Members have access to all these resources and more! Don’t miss out – email sales@ccrcorp.com to sign up today or subscribe online and get access to all that PracticalESG.com has to offer.
In light of the shocking murder of UnitedHealth’s CEO last week and the risk that similar events may occur in the future, many companies are enhancing security arrangements for their executives or establishing those arrangements for the first time. While companies may be inclined to conclude that these security arrangements are a necessary business expense, they need to be aware that the SEC typically views them as “perks” subject to disclosure in proxy materials. This excerpt from Chapter 7 of our Executive Compensation Disclosure Treatise (available on CompensationStandards.com) explains the SEC’s position:
From the company’s perspective, [personal security] expense is integrally and directly related to the performance of its executives’ duties—necessary to ensure their safety, particularly where they frequently travel internationally or their celebrity makes them an inviting target for kidnapping or other personal injury.

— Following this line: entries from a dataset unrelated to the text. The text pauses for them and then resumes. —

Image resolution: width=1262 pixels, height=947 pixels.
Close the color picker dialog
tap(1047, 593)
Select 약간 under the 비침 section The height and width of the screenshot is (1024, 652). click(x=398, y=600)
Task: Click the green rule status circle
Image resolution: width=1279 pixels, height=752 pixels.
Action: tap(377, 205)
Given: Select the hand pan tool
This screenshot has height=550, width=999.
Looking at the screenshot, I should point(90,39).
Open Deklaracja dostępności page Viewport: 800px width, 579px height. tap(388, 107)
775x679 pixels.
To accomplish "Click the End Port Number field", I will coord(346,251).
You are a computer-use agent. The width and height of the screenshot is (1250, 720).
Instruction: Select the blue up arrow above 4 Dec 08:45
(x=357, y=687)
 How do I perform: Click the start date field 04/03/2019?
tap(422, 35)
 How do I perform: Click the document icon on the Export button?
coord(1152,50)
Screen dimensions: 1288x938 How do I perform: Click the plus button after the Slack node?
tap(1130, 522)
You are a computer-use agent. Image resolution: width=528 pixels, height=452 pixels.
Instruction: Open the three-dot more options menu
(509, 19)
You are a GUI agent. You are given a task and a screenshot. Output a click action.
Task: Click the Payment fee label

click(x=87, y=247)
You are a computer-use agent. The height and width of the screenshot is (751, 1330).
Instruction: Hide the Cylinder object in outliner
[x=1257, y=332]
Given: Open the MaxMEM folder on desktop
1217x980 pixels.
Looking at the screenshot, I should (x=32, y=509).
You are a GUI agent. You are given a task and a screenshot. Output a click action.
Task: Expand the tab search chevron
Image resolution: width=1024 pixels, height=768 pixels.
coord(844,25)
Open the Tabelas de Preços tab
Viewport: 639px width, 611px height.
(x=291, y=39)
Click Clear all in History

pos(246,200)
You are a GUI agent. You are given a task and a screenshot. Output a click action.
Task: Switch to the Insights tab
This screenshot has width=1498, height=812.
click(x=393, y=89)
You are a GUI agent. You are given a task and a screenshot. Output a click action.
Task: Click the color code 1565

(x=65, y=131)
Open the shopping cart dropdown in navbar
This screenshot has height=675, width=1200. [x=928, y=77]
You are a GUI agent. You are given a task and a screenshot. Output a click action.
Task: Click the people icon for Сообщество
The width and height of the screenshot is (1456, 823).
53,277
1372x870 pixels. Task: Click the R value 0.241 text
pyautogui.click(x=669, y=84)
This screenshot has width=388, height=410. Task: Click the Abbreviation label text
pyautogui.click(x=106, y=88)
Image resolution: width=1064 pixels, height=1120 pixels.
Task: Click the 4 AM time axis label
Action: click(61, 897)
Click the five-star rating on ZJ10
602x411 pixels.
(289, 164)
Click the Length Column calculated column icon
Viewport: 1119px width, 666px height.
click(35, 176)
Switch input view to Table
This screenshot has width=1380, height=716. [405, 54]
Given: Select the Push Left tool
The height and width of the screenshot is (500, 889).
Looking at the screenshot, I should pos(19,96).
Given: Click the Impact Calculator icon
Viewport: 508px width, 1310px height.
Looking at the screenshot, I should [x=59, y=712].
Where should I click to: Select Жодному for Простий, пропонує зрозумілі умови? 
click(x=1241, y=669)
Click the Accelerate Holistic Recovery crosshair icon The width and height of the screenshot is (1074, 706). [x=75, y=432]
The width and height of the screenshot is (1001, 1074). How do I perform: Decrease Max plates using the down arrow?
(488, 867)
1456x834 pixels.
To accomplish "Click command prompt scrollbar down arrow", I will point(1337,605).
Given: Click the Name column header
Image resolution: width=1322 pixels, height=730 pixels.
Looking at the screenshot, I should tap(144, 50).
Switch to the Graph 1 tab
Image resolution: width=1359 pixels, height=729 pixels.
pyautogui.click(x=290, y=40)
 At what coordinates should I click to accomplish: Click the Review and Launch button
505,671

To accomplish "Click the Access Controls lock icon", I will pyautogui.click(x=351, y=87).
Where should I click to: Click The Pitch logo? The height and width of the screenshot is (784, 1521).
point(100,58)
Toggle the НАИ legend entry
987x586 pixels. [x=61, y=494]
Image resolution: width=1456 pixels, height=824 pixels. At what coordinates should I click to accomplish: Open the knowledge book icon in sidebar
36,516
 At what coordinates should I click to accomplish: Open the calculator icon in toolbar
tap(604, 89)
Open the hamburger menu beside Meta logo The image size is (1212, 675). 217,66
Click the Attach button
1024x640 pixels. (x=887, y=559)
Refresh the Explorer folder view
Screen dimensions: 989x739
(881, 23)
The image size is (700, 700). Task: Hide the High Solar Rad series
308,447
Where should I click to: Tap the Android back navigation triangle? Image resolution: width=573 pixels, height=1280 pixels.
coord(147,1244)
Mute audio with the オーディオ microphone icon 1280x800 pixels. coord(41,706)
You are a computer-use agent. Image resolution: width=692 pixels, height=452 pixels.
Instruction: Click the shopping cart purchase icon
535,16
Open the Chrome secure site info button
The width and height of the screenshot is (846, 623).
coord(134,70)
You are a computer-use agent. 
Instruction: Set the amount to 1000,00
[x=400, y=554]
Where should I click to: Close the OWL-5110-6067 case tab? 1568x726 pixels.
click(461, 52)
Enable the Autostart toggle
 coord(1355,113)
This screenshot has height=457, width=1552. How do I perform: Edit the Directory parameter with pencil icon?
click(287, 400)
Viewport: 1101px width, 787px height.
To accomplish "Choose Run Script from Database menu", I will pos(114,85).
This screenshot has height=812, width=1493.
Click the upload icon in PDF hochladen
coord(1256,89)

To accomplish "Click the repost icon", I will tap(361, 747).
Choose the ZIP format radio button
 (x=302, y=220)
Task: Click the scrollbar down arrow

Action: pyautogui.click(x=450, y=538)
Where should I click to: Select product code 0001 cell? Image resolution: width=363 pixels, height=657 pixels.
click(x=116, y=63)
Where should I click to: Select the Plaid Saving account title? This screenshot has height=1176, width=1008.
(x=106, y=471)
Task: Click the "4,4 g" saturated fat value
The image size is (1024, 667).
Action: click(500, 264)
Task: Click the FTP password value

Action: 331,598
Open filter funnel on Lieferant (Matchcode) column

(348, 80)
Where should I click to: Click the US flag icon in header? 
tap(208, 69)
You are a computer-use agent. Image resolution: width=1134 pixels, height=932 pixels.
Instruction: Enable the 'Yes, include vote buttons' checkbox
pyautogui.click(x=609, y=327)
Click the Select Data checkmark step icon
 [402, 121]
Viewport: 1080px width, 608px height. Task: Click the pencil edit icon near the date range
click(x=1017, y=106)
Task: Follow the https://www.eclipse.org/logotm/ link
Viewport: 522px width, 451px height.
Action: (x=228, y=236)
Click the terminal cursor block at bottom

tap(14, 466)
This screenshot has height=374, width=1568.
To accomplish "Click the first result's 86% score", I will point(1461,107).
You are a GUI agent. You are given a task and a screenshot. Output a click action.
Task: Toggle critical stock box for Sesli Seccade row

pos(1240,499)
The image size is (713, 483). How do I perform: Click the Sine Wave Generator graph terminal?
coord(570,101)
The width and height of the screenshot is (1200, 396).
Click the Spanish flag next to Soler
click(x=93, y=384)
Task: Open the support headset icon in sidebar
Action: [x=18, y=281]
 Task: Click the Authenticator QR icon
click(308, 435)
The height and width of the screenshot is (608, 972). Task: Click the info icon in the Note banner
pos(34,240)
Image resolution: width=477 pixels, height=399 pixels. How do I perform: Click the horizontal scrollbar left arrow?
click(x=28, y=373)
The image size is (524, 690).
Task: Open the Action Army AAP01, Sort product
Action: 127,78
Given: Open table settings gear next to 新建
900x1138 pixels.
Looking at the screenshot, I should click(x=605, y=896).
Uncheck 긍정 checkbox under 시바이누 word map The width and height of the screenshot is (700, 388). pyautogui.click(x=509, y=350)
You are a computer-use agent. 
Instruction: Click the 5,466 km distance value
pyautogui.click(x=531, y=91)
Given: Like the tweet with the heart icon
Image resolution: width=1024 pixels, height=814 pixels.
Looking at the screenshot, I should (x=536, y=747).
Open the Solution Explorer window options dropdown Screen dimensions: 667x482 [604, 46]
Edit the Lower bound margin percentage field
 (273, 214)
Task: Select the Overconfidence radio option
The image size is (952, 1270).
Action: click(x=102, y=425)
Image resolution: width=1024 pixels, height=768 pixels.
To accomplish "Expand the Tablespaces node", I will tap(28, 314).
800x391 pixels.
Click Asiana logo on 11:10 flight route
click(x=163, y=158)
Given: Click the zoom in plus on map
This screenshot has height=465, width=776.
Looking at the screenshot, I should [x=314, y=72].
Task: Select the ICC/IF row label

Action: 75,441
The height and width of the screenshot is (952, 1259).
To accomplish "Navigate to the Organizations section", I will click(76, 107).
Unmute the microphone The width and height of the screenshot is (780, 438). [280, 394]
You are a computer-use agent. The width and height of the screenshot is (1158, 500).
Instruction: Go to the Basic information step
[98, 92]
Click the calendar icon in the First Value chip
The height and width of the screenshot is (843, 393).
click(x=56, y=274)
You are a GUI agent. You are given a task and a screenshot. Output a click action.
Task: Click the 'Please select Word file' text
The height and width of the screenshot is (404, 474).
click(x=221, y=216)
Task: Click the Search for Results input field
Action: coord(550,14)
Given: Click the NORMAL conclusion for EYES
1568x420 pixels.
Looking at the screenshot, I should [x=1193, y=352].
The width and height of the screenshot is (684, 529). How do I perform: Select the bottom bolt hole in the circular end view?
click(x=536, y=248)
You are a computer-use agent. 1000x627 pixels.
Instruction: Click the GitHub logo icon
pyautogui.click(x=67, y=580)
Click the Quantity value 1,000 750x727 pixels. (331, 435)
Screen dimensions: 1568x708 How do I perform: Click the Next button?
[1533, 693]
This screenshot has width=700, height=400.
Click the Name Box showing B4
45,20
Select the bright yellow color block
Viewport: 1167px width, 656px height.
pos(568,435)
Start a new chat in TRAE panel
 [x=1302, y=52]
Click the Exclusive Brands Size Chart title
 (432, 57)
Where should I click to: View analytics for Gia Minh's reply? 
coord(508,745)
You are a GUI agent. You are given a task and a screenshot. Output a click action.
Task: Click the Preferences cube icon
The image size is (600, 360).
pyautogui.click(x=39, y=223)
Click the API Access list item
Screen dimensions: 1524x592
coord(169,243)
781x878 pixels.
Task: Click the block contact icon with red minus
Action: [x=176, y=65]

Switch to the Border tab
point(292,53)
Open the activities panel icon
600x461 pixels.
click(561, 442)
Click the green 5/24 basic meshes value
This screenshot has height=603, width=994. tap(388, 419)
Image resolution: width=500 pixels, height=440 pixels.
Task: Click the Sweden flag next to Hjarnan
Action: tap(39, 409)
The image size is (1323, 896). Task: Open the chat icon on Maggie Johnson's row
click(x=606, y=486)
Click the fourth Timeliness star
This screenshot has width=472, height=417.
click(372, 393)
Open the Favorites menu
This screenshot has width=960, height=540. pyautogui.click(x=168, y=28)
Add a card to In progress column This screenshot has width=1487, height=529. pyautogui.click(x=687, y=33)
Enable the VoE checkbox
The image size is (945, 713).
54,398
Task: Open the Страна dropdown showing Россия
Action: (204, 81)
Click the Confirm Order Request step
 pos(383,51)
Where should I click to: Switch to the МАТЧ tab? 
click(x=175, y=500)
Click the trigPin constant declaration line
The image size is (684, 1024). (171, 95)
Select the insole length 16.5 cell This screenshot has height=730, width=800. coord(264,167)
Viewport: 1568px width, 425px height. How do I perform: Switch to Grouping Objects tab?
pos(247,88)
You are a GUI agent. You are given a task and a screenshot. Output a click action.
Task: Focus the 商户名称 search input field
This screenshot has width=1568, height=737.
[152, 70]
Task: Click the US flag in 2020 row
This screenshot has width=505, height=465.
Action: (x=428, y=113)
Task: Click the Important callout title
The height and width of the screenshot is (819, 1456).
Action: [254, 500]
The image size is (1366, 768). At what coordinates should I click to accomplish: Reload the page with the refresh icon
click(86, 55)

Notwithstanding these beliefs, the SEC has expressly stated that it considers expenditures incurred to ensure the personal safety of a named executive officer to be a disclosable perquisite. Specifically, the SEC has held that business purpose or convenience does not affect the treatment of an item as a perquisite where it is not integrally and directly related to the performance by the executive of his or her job.
Accordingly, a company’s decision to provide an item of personal benefit for security purposes does not affect its characterization as a perquisite. For example, a company policy that for security purposes an executive (or an executive and his or her family) must use company aircraft or other company means of travel for personal travel, or must use company or company-provided property for vacations, does not affect the conclusion that the item provided is a perquisite or personal benefit.
Companies should also note that as part of its qualitative evaluation of executive comp programs, ISS has sometimes been critical of the amounts expended for executives’ personal security arrangements. Whether recent events will prompt the SEC to take a more nuanced position or ISS to reconsider what security expenditures should be regarded as “excessive” remains to be seen.
We cover compensation-related issues on CompensationStandards.com and this is a topic we’ve blogged about there in the past, but since executive security arrangements are top of mind for so many companies right now, we thought it was appropriate to flag the potential disclosure requirements here as well.